The holiday season is a time of gift-giving, and for many charitable organizations, December is the time when many of their most important donors make contributions. A big reason why so many people focus on the end of the year for their charitable giving is that they can often claim tax deductions for the amount of their gifts, and if you don't act before Dec. 31, then you miss out on the chance to save on taxes for the current year.

Giving to charity can produce big tax savings, but you have to follow the rules to avoid unforeseen surprises. Here, we'll look at five key facts about charitable gifts and taxes so that you'll know exactly where some of the common mistakes are that can cost you at tax time.

1. Don't itemize? Sorry -- you won't get a tax break

Charities tout the fact that donations are often tax deductible. But you need to realize that you can only actually deduct those donations if you itemize deductions as part of your tax return.

Magnifying glass over a red and brown paper reading charity.

Image source: Getty Images.

Itemizing has becoming increasingly rare because of the tax law changes that took effect at the beginning of 2018. The size of the standard deduction almost doubled compared to 2017, and it increased slightly further in 2019. That's resulted in far more people taking the standard deduction, and in turn, it takes away the tax benefits of giving to charity for many taxpayers.

2. Make sure your charity really is a charity

There are many horror stories about con artists pretending to set up a charity and soliciting gifts. You can only get a tax deduction if you give money to a legitimate charity that has qualified for official status as what's known as a 501(c)(3) organization. Getting that treatment requires going through a process with the IRS, and it leaves out some entities that also make appeals for gifts this time of year, such as political campaigns.

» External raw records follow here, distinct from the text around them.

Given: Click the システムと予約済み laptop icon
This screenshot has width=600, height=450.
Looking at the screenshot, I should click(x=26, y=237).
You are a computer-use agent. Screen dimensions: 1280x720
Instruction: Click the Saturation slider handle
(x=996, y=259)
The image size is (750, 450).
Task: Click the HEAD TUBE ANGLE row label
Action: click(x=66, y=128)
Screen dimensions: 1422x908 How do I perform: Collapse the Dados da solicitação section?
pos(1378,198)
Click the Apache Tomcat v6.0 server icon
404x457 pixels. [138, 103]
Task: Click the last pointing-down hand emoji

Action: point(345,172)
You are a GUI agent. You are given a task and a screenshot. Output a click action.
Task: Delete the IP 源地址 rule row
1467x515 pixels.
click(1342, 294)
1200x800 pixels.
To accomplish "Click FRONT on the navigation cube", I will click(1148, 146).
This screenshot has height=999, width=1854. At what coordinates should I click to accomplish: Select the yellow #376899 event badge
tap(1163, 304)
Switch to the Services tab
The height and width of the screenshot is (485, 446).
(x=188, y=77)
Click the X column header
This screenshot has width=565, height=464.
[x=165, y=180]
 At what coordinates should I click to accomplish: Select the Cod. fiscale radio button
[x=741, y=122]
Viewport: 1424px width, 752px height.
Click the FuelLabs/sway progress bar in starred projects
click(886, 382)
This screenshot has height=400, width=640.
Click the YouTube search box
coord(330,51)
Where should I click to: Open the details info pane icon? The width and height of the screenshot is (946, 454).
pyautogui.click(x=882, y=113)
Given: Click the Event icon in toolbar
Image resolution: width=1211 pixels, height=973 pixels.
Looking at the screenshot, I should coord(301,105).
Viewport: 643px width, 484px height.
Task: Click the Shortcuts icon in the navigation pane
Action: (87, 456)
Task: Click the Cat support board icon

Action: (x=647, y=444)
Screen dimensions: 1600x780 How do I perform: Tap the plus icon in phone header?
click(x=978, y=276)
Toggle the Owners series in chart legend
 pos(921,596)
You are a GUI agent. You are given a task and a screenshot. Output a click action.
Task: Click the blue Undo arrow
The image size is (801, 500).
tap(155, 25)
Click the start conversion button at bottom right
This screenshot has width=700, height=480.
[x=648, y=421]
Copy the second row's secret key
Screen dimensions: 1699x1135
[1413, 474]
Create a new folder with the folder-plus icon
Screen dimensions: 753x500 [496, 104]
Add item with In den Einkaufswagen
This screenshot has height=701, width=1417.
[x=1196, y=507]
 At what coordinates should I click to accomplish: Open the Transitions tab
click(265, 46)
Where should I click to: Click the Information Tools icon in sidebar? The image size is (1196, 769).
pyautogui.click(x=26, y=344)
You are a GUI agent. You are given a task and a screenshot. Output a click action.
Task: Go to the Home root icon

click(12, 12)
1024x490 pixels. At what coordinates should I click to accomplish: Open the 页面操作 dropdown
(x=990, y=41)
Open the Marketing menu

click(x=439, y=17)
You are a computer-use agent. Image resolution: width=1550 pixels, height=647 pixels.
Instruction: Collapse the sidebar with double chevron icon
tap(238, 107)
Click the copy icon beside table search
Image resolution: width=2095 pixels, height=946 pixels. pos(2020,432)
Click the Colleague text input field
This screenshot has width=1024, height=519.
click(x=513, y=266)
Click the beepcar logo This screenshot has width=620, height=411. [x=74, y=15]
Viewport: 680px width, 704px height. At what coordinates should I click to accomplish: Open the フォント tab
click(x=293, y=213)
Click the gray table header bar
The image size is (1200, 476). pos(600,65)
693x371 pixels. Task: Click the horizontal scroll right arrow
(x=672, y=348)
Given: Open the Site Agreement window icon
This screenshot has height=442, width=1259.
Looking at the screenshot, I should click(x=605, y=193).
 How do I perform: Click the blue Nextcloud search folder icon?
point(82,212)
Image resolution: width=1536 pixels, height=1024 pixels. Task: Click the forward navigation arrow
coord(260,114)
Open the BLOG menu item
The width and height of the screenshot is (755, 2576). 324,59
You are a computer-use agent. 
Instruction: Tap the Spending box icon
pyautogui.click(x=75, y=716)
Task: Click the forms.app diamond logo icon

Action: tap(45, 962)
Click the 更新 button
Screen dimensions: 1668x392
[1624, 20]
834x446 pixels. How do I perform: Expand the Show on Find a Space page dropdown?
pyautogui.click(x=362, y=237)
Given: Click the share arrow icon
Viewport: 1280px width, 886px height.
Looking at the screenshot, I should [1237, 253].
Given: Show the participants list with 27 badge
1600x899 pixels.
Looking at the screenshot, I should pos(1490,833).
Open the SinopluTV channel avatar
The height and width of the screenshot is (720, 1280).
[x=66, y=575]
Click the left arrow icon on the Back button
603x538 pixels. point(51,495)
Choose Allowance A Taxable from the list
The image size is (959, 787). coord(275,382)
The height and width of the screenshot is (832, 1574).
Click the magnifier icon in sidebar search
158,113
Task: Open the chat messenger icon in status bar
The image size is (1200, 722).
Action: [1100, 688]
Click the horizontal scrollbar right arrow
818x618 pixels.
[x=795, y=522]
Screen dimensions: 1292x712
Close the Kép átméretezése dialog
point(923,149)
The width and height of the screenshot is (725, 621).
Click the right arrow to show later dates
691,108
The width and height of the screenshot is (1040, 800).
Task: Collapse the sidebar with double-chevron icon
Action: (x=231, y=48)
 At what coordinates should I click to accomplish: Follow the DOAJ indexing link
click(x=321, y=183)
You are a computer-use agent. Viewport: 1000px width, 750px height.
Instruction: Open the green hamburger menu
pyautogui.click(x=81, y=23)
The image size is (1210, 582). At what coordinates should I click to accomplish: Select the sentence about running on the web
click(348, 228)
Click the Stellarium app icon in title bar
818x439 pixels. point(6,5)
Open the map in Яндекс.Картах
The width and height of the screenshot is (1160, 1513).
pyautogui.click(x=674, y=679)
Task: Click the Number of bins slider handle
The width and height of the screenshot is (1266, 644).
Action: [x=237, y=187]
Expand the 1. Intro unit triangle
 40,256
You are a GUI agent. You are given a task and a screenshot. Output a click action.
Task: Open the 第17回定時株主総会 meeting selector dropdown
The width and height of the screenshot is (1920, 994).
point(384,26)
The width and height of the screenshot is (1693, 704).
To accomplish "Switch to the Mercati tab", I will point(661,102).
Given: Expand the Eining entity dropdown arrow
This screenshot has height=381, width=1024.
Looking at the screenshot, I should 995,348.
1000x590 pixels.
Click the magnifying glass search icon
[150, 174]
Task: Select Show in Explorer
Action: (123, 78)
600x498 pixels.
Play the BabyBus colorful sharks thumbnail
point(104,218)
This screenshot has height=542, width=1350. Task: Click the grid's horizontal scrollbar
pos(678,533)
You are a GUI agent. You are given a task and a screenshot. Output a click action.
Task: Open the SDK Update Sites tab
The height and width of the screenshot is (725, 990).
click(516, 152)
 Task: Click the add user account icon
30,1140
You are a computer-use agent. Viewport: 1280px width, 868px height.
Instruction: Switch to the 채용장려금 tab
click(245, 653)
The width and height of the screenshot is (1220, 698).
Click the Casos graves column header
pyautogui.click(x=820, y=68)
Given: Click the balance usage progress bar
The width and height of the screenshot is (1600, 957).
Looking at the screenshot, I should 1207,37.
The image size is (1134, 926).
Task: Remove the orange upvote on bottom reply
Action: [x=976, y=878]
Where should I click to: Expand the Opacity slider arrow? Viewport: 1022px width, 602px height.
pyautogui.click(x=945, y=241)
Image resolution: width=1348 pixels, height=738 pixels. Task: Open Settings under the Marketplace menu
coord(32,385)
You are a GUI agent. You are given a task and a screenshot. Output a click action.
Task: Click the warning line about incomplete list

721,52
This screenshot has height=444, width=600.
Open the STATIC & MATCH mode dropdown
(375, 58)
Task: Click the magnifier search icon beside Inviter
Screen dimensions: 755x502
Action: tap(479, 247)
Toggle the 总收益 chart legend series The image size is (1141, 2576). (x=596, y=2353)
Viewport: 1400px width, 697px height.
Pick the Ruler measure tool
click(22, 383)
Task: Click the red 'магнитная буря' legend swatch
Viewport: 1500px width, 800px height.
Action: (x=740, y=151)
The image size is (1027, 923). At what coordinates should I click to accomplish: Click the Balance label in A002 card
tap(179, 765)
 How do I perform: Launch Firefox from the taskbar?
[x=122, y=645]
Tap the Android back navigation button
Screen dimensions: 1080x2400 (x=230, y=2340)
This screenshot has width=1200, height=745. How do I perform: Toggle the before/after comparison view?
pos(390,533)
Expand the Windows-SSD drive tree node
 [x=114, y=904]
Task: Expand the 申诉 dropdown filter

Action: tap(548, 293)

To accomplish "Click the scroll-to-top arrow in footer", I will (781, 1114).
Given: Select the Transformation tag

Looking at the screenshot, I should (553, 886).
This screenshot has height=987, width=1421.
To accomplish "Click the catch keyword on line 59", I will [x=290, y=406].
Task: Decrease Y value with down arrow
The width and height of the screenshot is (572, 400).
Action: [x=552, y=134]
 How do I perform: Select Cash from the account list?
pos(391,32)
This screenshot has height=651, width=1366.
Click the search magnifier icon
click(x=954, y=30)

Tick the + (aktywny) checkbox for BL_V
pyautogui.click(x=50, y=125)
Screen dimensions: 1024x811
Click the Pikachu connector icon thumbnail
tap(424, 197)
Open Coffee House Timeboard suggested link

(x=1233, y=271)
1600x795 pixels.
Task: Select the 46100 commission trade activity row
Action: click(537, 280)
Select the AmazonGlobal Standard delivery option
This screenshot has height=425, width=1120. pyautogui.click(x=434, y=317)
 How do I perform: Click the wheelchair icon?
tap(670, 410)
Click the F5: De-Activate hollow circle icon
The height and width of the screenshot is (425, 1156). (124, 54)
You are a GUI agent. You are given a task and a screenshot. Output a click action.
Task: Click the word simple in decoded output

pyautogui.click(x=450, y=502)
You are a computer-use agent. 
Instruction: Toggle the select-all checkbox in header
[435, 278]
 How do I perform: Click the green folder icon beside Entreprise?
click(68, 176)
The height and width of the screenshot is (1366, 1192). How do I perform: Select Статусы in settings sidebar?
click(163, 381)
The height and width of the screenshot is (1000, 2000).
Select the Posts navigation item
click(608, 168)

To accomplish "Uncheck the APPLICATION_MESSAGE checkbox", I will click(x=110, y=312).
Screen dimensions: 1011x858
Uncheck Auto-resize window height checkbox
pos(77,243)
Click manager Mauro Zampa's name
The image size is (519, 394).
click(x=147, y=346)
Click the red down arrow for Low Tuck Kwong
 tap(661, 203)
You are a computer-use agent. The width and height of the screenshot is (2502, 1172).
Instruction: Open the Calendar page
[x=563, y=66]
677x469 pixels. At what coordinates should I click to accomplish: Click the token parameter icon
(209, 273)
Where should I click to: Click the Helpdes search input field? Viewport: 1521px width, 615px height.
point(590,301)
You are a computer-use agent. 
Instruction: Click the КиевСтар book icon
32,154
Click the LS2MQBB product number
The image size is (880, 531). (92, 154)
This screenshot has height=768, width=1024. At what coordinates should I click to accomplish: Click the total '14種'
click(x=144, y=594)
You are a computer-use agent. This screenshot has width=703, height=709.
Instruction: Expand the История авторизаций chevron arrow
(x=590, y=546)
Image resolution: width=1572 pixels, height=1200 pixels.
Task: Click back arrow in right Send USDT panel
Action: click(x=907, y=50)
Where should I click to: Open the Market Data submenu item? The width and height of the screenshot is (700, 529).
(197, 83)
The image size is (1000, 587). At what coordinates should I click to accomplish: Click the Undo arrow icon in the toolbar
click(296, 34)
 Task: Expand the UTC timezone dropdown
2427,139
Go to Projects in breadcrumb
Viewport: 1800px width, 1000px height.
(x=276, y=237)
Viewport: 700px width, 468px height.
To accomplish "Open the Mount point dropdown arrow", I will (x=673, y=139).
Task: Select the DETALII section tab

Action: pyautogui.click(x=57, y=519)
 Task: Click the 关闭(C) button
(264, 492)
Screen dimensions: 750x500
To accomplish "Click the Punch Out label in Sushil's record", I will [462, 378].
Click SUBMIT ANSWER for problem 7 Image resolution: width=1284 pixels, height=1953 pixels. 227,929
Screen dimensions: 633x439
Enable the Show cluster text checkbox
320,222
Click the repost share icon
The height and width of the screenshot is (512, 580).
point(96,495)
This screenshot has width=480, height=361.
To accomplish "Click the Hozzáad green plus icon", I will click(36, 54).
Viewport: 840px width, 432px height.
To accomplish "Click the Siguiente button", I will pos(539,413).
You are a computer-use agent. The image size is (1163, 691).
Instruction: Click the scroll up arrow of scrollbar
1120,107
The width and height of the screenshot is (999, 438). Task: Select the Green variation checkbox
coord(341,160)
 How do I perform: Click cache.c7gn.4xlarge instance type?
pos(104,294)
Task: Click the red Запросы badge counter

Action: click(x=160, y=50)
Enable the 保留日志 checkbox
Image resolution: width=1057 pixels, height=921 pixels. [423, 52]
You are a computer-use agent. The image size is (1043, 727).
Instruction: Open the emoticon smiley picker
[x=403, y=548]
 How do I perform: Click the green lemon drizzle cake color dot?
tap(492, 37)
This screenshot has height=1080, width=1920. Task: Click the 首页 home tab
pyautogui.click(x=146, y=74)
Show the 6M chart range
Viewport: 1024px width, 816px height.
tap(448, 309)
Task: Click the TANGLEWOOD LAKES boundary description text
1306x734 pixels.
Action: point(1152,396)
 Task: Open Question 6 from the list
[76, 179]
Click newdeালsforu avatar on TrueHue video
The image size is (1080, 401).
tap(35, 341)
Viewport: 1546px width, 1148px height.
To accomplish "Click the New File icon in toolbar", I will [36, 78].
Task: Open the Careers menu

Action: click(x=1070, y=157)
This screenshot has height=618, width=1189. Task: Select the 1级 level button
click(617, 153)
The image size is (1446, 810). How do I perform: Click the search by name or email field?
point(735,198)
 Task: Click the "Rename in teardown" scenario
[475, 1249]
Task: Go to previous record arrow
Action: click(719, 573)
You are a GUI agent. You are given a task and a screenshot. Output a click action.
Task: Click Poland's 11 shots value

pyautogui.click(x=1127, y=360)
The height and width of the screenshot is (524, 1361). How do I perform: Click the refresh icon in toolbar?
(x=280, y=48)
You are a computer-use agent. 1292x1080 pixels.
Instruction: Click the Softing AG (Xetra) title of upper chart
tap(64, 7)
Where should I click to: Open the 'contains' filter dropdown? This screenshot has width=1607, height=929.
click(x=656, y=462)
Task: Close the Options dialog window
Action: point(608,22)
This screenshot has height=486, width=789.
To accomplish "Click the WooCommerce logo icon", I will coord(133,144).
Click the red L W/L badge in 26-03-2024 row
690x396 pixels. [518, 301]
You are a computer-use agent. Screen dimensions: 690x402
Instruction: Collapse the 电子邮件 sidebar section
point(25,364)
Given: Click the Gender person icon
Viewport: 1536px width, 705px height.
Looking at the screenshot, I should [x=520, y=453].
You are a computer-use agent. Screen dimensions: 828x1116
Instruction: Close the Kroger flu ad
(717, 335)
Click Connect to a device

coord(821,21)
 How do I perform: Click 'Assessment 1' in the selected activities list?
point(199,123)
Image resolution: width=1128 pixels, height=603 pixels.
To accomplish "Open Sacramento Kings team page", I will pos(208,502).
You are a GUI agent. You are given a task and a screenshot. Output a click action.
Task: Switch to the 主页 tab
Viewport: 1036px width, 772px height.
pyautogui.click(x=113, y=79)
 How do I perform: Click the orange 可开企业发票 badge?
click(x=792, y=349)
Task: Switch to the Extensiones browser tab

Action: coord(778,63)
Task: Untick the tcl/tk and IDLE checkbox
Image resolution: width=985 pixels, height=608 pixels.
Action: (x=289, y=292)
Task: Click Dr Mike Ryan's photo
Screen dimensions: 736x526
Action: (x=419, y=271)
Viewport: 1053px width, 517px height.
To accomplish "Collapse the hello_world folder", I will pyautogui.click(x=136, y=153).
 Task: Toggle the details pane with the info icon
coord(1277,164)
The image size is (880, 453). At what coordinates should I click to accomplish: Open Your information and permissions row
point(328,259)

If you want to know whether someone asking for money is with a legitimate charity, one step to follow is to check whether the organization is listed on the IRS website as qualifying for charitable status. If you don't, you could take the double-hit of having your money go to waste and failing to get a deduction for your gift.

3. Get basic documentation on any gift above $250

Even if you just make a simple cash gift, you'll need to have documentation from the charity in order to support your deduction. For small gifts, a check or bank statement is often enough, but charities are also required to give a written acknowledgment for gifts of $250 or more.

Also included on the acknowledgment is the value of anything you might have received in exchange. So if you gave $300 but got free concert tickets worth $100 as an incentive to give, then the acknowledgment should say so -- and you'll only be able to deduct $200 rather than $300.

4. Get more documentation if you give property

One commonly abused charitable gift involves the donation of property. As a result, there are special rules for donations of vehicles and other big-ticket items. In general, if you're looking to deduct $500 or more, then you'll need to complete an IRS form that asks for more information about your gift. Above $5,000, you'll typically need a formal appraisal unless the property is such that a value is readily available on a market. Stocks fit that last exemption. Usually, you'll just need to keep the extra documentation in case you get audited, but you should attach an appraisal if you're making gifts of half a million dollars or more.

5. Use your IRA to make gifts

If you're 70 1/2 or older, then you have a chance to make charitable gifts from an IRA and avoid the usual tax consequences. Donations of up to $100,000 per year are allowed. You won't get a deduction, but the tax benefit is similar, as you won't have to add the withdrawn amount to your taxable income. If you don't itemize, this can be the best way for older donors to get some tax benefits from making charitable donations.

Make your donations count

Giving to charity is an act of kindness, and getting a tax break is just an added bonus. By knowing these rules, you'll be able to avoid traps and make sure your gifts help the way you want.